Entries on where items appear:
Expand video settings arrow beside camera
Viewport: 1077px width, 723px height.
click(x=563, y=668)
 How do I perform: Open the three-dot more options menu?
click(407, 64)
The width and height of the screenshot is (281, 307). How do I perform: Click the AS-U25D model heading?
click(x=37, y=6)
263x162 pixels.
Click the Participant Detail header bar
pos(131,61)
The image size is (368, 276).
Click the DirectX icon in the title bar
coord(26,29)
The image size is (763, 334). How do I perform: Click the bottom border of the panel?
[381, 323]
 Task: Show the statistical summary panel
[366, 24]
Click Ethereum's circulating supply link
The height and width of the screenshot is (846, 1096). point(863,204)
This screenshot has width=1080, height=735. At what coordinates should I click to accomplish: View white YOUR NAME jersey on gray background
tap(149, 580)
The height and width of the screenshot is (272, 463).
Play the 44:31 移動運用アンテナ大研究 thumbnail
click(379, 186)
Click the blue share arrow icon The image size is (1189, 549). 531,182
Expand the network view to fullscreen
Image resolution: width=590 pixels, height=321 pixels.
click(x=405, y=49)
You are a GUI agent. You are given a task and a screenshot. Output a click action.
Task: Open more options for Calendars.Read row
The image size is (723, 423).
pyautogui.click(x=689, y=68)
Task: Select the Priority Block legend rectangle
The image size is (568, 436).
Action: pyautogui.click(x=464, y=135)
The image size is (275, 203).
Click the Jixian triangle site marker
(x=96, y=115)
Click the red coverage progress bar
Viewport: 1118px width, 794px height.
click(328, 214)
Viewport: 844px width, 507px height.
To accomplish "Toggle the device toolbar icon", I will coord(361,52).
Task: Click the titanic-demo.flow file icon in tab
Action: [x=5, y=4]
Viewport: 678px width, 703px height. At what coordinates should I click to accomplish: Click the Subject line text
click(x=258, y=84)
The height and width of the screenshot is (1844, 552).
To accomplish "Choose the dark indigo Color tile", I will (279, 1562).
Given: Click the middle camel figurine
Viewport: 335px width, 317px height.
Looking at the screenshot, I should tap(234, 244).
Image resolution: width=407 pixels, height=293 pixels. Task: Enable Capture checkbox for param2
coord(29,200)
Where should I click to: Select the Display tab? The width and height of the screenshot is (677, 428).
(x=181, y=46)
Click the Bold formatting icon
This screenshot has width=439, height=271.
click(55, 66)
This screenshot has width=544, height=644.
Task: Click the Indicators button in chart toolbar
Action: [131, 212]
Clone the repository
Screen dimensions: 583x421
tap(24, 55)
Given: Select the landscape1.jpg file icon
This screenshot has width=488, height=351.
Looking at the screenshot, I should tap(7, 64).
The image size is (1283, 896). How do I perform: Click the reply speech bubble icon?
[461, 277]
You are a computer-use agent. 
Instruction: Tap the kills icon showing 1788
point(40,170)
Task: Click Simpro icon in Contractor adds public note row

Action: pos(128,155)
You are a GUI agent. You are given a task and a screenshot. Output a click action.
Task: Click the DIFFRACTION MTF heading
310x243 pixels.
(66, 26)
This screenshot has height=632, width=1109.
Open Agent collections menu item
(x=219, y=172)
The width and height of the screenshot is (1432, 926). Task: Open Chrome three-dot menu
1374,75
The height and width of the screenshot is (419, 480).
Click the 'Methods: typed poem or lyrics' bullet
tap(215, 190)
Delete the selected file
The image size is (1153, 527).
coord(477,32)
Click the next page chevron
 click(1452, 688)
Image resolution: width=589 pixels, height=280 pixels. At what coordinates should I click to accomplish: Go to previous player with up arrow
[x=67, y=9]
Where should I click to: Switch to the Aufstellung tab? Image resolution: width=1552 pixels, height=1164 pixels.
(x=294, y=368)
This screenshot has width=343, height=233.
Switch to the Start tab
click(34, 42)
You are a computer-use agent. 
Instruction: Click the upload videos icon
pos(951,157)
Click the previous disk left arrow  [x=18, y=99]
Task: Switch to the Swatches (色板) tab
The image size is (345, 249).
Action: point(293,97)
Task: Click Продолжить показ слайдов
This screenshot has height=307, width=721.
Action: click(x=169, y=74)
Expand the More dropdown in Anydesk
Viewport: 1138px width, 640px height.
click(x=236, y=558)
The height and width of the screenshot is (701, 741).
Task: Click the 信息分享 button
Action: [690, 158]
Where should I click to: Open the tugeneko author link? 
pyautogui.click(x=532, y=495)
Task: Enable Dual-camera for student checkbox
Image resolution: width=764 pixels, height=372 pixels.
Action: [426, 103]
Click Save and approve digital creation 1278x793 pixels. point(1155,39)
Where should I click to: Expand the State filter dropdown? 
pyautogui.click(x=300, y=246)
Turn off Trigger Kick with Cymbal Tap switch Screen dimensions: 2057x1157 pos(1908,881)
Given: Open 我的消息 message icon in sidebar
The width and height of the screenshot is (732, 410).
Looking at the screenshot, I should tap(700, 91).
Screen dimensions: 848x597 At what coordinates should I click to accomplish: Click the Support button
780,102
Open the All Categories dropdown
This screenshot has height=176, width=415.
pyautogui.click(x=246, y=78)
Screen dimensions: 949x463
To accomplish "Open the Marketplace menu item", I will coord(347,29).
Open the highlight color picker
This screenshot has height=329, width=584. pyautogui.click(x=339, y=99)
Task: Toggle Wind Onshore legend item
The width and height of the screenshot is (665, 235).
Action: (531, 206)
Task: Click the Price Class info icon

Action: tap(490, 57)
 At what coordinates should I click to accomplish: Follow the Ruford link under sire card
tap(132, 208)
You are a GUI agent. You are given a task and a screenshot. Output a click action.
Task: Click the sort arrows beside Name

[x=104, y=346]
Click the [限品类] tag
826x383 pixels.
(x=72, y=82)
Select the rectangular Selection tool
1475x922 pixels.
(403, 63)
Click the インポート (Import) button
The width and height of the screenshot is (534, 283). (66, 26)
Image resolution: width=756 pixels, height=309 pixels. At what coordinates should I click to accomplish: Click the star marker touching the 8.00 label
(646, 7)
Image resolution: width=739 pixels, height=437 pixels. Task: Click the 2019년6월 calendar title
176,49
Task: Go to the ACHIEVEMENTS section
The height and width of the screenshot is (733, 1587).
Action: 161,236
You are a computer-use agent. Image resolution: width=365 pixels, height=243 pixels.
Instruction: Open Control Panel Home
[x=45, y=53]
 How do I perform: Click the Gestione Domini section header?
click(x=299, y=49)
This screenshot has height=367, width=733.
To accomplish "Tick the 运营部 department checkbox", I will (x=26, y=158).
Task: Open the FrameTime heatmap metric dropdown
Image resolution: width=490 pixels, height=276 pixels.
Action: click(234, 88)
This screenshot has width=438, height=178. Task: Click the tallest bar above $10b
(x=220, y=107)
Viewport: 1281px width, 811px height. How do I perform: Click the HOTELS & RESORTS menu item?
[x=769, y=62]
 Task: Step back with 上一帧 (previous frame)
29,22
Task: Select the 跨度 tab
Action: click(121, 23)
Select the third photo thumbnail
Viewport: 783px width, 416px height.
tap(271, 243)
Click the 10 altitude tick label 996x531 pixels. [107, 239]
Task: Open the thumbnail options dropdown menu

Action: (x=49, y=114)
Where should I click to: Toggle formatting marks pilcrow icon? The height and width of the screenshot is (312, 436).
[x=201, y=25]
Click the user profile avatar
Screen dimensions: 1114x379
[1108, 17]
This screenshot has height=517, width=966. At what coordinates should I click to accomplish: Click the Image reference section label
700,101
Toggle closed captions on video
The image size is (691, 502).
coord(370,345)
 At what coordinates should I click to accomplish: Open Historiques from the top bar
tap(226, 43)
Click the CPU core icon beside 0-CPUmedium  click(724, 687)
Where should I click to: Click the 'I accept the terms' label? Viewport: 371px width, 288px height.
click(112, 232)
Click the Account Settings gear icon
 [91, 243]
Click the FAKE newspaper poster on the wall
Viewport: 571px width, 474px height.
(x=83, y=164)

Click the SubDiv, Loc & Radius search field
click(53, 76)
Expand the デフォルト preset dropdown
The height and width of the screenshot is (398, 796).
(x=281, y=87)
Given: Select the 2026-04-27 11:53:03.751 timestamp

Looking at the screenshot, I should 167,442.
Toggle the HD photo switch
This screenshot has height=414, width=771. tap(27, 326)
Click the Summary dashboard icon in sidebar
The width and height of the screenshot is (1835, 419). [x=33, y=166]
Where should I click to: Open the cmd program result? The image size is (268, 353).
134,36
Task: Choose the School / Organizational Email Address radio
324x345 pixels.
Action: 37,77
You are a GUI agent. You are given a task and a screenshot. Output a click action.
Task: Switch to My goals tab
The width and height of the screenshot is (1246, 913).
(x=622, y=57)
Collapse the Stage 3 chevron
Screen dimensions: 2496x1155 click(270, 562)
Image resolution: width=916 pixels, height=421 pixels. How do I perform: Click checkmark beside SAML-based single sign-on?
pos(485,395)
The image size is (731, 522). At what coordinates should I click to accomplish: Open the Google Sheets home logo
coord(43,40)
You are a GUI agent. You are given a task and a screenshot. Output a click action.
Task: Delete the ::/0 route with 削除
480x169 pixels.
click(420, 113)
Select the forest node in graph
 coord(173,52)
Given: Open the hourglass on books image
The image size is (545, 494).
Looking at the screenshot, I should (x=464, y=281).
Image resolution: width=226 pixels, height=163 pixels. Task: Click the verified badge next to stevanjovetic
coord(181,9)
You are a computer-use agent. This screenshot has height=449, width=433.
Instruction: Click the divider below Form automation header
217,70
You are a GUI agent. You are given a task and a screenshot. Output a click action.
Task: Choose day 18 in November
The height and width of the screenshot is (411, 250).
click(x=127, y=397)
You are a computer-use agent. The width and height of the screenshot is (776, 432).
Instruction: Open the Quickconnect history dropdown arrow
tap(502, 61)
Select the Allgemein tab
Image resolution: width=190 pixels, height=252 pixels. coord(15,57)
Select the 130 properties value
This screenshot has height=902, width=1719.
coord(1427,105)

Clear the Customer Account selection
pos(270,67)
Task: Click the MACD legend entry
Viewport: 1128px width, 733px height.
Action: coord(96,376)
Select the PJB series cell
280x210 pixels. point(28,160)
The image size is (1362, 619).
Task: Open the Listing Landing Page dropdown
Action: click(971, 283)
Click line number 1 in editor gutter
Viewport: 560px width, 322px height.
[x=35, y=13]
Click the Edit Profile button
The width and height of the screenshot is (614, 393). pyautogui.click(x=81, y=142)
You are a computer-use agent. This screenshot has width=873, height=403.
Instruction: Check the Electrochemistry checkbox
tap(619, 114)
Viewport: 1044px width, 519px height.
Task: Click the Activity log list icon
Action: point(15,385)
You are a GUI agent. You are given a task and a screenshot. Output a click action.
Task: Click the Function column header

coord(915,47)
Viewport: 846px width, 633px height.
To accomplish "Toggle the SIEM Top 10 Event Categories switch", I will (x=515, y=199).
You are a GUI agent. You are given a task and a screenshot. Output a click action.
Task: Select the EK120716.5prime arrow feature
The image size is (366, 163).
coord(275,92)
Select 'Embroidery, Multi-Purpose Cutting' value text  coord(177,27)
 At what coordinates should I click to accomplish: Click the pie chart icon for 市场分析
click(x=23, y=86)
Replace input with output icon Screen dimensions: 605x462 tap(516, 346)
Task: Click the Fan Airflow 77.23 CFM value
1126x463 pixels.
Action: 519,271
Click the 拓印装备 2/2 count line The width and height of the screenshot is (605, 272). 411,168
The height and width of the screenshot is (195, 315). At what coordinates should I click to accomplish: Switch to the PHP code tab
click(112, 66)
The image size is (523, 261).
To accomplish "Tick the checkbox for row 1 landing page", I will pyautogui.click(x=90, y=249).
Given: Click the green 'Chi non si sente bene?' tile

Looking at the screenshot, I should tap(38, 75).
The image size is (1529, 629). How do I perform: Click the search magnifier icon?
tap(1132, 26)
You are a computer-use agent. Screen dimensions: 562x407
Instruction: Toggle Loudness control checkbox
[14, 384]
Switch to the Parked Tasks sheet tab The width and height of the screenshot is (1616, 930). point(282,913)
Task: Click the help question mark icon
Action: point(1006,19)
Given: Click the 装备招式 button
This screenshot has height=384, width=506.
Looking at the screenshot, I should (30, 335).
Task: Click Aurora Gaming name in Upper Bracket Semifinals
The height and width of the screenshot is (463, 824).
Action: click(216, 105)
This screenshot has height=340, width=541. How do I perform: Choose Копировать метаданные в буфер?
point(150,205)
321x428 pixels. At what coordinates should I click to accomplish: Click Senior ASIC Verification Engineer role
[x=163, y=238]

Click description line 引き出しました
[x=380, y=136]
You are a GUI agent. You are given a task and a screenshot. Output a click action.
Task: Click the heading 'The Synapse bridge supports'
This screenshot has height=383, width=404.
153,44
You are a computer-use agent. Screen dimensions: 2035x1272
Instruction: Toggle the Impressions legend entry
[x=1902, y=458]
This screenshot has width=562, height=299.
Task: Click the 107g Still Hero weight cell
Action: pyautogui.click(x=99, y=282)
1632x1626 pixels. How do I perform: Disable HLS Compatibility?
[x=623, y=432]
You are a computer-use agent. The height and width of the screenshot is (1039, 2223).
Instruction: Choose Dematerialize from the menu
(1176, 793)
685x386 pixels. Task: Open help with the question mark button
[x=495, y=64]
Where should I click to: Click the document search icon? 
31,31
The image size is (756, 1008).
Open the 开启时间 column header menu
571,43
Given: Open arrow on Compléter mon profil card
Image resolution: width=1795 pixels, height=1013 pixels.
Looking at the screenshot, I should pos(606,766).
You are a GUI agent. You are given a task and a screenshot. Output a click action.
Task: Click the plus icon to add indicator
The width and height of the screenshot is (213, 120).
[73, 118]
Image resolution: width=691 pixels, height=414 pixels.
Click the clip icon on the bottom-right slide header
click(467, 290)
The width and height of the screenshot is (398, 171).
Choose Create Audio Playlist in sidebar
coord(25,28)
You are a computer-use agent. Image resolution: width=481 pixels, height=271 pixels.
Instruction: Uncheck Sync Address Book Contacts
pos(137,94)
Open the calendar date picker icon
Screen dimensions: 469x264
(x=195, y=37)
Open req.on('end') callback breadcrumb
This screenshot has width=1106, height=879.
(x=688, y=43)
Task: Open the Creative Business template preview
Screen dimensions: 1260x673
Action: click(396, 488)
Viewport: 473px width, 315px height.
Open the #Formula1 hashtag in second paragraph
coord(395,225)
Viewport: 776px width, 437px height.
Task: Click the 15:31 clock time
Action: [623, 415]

* _Stated goal_:
Copy out the material from its first line through the line containing "Looking at the screenshot, I should tap(234, 244).", including that line.

* _Problem solution_:
Expand video settings arrow beside camera
Viewport: 1077px width, 723px height.
click(x=563, y=668)
 How do I perform: Open the three-dot more options menu?
click(407, 64)
The width and height of the screenshot is (281, 307). How do I perform: Click the AS-U25D model heading?
click(x=37, y=6)
263x162 pixels.
Click the Participant Detail header bar
pos(131,61)
The image size is (368, 276).
Click the DirectX icon in the title bar
coord(26,29)
The image size is (763, 334). How do I perform: Click the bottom border of the panel?
[381, 323]
 Task: Show the statistical summary panel
[366, 24]
Click Ethereum's circulating supply link
The height and width of the screenshot is (846, 1096). point(863,204)
This screenshot has width=1080, height=735. At what coordinates should I click to accomplish: View white YOUR NAME jersey on gray background
tap(149, 580)
The height and width of the screenshot is (272, 463).
Play the 44:31 移動運用アンテナ大研究 thumbnail
click(379, 186)
Click the blue share arrow icon The image size is (1189, 549). 531,182
Expand the network view to fullscreen
Image resolution: width=590 pixels, height=321 pixels.
click(x=405, y=49)
You are a GUI agent. You are given a task and a screenshot. Output a click action.
Task: Open more options for Calendars.Read row
The image size is (723, 423).
pyautogui.click(x=689, y=68)
Task: Select the Priority Block legend rectangle
The image size is (568, 436).
Action: pyautogui.click(x=464, y=135)
The image size is (275, 203).
Click the Jixian triangle site marker
(x=96, y=115)
Click the red coverage progress bar
Viewport: 1118px width, 794px height.
click(328, 214)
Viewport: 844px width, 507px height.
To accomplish "Toggle the device toolbar icon", I will coord(361,52).
Task: Click the titanic-demo.flow file icon in tab
Action: [x=5, y=4]
Viewport: 678px width, 703px height. At what coordinates should I click to accomplish: Click the Subject line text
click(x=258, y=84)
The height and width of the screenshot is (1844, 552).
To accomplish "Choose the dark indigo Color tile", I will (279, 1562).
Given: Click the middle camel figurine
Viewport: 335px width, 317px height.
Looking at the screenshot, I should tap(234, 244).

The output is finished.